(WORKING DATA)
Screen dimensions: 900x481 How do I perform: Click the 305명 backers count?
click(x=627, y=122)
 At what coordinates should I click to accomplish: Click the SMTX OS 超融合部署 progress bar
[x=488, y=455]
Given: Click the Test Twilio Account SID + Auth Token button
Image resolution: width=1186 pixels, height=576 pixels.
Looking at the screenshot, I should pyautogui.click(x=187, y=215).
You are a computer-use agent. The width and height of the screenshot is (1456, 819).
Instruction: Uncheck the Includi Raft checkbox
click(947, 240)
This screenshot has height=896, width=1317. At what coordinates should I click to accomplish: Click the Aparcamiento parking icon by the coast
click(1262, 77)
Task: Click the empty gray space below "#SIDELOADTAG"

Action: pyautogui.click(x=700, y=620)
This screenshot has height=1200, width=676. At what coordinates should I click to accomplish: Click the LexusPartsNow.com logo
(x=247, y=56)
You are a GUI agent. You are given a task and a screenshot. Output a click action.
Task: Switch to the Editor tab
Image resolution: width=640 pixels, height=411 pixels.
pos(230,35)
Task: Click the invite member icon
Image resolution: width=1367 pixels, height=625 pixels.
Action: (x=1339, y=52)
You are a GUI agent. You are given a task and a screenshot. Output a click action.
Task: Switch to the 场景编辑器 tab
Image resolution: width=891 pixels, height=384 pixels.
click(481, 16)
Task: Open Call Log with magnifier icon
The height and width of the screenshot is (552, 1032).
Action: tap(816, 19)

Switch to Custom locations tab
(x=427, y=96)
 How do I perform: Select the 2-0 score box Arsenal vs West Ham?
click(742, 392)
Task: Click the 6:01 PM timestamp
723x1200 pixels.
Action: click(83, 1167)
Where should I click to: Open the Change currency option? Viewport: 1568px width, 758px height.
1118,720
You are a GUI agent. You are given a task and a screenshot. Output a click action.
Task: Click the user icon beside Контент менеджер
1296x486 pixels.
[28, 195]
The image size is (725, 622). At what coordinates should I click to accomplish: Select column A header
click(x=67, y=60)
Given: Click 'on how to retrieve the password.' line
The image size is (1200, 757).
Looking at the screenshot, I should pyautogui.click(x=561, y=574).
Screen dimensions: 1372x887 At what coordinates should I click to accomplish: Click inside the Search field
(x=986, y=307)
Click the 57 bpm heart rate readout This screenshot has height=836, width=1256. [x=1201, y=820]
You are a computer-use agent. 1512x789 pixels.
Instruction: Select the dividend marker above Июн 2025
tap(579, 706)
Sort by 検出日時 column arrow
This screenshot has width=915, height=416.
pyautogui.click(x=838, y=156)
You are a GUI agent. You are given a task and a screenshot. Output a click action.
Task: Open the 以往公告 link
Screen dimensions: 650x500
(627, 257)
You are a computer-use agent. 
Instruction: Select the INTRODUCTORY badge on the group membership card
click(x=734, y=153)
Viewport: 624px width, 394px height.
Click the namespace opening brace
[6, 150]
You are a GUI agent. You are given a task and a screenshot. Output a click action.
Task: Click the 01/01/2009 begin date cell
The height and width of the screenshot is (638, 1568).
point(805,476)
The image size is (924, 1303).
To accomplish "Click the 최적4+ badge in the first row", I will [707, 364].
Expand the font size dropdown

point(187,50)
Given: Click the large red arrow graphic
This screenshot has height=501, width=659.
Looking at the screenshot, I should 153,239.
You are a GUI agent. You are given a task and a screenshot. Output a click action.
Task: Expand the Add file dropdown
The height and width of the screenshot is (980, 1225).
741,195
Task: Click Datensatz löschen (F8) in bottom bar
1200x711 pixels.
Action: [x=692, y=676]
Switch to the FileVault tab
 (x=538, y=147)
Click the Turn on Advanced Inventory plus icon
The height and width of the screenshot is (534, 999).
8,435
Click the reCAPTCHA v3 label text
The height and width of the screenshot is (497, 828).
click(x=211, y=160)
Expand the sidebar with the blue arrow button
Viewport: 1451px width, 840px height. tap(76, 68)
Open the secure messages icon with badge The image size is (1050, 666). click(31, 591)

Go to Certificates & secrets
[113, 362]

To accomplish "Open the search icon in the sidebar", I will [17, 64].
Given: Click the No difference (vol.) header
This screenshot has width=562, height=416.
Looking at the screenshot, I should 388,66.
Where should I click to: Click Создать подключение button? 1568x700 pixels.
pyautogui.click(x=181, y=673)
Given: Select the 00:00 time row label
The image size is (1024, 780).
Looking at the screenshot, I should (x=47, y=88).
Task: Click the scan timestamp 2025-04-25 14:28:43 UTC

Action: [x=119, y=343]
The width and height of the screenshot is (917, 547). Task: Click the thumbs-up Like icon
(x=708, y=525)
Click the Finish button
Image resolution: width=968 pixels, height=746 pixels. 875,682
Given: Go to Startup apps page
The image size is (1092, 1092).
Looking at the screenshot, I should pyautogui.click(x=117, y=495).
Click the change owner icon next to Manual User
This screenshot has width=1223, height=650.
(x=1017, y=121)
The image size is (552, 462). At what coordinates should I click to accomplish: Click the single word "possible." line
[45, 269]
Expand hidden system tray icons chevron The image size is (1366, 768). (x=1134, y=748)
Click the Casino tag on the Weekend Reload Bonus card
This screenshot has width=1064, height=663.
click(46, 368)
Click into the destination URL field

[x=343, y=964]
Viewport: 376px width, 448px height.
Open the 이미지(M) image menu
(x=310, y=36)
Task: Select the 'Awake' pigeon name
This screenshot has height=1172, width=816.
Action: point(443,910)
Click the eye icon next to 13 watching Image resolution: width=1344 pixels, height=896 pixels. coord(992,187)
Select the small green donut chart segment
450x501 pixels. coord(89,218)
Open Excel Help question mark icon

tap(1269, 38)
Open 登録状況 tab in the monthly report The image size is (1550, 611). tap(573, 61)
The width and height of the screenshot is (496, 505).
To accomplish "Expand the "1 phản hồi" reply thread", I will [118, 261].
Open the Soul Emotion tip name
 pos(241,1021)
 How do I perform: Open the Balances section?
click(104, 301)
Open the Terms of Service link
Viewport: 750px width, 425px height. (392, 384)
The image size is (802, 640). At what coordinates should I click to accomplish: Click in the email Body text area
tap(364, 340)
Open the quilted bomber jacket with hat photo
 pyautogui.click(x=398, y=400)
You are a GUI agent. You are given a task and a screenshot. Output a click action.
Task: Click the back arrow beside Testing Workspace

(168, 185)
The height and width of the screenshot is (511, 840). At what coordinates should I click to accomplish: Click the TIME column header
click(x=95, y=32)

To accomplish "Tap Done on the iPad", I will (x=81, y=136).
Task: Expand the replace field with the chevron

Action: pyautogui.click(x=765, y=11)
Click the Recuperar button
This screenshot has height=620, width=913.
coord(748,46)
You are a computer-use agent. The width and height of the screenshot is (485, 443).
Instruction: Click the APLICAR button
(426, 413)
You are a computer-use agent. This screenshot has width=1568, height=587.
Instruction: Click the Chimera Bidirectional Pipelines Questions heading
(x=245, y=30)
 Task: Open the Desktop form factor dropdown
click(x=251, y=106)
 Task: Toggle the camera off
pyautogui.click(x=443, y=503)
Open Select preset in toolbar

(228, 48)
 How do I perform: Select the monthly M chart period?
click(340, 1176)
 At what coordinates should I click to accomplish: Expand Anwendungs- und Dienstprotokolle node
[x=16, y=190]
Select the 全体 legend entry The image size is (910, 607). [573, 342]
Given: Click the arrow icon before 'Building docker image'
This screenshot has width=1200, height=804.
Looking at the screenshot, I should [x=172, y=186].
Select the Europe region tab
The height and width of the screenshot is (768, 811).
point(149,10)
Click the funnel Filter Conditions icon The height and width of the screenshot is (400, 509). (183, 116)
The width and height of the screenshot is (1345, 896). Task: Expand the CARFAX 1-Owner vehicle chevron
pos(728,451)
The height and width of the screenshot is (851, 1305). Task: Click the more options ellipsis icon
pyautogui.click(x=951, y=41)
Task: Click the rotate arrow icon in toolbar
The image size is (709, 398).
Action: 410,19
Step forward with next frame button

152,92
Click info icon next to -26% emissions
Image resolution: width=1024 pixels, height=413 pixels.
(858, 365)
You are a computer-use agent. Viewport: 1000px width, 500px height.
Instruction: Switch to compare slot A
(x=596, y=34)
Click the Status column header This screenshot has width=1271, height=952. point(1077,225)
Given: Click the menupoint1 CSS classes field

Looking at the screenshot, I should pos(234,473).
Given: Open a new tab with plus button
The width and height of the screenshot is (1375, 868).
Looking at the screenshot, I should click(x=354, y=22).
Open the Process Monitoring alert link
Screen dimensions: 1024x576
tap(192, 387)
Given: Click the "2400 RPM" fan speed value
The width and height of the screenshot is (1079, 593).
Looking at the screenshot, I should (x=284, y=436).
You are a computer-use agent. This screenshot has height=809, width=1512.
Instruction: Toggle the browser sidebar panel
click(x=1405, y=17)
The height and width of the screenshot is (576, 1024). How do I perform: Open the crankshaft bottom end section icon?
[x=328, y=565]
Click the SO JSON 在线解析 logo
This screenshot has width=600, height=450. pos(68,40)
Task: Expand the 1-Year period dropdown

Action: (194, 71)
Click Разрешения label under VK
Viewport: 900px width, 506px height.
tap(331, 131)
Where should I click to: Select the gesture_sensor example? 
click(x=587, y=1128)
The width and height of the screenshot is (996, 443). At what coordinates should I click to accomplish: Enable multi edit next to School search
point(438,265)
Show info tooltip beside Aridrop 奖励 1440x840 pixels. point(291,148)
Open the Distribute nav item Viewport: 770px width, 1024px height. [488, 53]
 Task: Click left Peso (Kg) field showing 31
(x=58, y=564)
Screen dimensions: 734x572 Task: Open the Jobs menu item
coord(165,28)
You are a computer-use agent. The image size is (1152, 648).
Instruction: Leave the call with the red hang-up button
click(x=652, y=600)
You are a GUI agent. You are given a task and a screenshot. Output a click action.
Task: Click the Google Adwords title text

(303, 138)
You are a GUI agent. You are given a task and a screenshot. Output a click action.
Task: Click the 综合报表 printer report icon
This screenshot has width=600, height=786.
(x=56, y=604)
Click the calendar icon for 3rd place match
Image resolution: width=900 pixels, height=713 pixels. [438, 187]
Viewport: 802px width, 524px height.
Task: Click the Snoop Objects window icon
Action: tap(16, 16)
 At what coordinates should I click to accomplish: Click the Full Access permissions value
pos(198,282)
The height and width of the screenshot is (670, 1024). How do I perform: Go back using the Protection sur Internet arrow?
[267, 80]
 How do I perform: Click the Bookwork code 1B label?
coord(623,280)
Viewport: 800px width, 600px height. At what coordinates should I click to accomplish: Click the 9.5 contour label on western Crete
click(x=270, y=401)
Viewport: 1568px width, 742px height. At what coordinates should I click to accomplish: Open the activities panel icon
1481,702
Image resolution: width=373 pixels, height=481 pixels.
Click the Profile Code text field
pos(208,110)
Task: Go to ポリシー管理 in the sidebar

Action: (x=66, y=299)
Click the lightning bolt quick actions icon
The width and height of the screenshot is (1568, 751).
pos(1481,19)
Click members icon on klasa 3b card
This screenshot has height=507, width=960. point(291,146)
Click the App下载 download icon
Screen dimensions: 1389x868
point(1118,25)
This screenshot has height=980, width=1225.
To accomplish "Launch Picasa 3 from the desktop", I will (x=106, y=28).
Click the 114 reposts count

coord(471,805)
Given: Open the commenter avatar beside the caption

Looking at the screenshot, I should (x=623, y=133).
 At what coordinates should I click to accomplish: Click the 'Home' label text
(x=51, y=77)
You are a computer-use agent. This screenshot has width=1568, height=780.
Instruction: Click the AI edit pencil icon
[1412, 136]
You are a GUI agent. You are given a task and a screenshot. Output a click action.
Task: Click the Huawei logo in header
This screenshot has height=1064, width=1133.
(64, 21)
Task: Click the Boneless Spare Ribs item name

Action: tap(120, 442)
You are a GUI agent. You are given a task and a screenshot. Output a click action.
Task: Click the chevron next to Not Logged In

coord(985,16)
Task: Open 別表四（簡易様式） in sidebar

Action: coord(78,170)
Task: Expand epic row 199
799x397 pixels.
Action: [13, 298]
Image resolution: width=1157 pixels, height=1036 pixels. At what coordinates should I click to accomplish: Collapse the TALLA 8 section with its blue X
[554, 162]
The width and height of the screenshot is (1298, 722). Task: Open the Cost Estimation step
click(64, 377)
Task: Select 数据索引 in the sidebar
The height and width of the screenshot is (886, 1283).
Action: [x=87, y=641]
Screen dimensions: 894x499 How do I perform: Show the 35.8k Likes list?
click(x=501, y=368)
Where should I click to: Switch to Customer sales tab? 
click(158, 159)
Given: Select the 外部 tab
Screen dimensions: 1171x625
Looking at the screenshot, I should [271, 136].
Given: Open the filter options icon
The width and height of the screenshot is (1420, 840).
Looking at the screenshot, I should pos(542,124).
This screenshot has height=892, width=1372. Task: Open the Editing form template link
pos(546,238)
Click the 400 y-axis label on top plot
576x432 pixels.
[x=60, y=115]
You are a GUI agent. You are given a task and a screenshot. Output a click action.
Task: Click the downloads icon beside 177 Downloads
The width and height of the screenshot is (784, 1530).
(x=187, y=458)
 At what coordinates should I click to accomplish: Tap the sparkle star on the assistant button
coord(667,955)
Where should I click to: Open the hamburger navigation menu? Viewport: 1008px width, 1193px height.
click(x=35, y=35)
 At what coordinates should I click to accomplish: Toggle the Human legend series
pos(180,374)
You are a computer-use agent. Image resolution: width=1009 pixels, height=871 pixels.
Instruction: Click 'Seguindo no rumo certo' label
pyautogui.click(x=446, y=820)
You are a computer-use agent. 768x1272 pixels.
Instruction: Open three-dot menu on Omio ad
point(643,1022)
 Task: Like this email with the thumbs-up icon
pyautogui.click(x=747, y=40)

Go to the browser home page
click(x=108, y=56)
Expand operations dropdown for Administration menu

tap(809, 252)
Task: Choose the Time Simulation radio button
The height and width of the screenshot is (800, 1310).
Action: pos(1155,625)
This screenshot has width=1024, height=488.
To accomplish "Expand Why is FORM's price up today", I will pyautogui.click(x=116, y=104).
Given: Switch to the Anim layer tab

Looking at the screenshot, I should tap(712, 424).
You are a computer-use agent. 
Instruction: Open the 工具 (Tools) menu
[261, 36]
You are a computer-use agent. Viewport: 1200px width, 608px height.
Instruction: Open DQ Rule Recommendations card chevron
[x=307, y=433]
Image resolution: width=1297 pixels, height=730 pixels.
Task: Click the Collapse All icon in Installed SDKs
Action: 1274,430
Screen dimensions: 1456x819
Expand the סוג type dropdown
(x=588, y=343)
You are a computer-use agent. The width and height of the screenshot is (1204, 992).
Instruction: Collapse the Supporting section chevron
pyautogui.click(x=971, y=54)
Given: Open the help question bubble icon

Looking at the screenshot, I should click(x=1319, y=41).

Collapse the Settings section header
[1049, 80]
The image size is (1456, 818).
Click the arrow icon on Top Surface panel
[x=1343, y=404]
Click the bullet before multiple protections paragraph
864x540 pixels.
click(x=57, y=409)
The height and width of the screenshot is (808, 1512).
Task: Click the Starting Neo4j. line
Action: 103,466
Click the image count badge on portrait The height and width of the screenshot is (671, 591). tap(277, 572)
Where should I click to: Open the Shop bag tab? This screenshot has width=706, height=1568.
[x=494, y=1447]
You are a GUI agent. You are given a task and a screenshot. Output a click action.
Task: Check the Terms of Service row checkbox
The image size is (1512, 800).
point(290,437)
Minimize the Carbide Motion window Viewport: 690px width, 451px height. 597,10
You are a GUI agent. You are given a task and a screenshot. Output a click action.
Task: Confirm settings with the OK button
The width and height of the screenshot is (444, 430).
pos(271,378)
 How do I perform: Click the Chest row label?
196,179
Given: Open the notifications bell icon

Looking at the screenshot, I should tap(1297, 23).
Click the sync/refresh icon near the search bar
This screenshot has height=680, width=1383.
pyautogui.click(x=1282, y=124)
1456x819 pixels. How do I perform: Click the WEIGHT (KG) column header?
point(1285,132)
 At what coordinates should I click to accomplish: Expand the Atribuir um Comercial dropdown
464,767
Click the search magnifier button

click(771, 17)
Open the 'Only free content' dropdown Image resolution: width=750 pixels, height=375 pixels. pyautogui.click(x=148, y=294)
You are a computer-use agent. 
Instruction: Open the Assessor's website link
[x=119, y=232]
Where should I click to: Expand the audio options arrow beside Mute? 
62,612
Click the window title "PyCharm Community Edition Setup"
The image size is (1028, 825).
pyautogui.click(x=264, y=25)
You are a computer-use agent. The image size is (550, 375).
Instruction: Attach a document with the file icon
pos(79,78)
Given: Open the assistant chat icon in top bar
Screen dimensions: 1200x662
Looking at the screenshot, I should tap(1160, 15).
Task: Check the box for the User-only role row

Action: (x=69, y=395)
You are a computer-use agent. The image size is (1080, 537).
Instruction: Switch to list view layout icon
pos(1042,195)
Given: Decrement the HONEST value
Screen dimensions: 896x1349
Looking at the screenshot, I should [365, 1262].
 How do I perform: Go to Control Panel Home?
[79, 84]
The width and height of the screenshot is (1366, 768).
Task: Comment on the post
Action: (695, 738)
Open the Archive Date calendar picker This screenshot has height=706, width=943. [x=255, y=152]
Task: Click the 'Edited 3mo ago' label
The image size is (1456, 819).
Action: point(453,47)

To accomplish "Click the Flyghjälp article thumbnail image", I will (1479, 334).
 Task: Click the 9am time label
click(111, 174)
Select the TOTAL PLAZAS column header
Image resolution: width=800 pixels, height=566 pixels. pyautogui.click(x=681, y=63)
(End WORKING DATA)
### THE PROBLEM
The lines to show are those in the data above that include "plus".

### TASK OUTPUT
Click the Turn on Advanced Inventory plus icon
Given: Open a new tab with plus button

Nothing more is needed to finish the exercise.